Other participants talked about their experience getting quotes and making the changes in the plan.
They all reported that their agent in prior years had discouraged HSAs but that this year all of them received initial proposals that included an HSA option.
Said one retail HR executive, “we put in the new plan at the same time we were closing five stores and it mitigated some of the sting for our remaining employees,” she reported.
All participants said they experienced some reluctance on the part of employees but felt the “pain” of change was worth the effort.
Of the seven participants, four had installed either an HSA or HRA offering with two using full-replacement and two offering the CDH plan as an option.
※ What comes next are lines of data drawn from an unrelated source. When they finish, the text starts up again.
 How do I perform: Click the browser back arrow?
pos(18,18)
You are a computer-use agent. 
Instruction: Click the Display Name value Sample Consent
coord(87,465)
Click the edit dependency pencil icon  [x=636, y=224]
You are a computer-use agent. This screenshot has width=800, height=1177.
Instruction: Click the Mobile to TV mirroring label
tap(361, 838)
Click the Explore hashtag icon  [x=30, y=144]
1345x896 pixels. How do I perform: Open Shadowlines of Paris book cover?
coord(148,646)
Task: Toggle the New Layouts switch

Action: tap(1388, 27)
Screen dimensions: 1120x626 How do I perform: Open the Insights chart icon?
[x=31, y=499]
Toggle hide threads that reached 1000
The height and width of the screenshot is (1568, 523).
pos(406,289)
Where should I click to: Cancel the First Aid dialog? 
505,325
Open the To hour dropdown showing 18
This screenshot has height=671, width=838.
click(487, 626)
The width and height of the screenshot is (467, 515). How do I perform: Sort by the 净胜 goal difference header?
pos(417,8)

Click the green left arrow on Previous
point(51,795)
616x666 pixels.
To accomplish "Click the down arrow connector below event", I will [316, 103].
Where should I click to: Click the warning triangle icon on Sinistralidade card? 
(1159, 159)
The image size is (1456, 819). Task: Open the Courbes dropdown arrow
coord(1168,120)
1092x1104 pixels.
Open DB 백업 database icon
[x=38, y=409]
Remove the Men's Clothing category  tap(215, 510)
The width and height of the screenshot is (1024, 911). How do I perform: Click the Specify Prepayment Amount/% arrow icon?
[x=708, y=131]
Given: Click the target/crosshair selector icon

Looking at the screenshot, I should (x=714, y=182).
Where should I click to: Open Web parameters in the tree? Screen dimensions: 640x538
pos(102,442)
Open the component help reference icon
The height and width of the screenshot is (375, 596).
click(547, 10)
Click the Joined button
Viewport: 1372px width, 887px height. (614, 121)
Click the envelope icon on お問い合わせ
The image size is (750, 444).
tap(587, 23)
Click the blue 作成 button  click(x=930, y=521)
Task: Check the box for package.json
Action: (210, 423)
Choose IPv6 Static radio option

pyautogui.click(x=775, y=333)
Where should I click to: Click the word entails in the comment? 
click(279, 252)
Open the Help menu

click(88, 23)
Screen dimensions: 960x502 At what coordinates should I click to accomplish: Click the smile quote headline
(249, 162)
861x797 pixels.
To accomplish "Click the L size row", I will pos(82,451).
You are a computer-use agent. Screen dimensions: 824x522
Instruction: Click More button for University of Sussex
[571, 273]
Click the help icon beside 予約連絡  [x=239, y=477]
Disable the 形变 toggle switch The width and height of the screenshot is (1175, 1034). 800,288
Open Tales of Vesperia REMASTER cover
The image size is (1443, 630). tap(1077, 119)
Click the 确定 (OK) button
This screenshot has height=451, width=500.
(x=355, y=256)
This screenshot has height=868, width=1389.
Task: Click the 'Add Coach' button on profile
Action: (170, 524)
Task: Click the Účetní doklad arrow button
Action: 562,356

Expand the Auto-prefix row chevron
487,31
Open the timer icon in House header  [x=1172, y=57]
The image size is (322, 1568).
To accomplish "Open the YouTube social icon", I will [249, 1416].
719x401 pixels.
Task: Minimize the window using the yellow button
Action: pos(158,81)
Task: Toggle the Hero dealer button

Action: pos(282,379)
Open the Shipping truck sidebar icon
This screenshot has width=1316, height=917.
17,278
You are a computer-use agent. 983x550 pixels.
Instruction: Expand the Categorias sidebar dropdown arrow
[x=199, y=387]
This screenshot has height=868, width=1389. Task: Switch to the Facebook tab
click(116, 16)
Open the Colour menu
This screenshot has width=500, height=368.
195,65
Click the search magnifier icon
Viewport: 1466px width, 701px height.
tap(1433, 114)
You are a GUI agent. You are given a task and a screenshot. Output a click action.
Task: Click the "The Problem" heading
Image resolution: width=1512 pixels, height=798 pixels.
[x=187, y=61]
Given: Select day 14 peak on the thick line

At the same time, the three other participants outlined why they had opted to wait a year before moving ahead.
The panel was sponsored by ISI as part of its ongoing research of the small business marketplace.
Two of the participants said their toughest sell was to senior management but that they were convinced that all managers needed to participate in order to make the transition work.
“My CEO was not happy to give up his old plan but he went along with us when we said he had to participate,” reported one participant.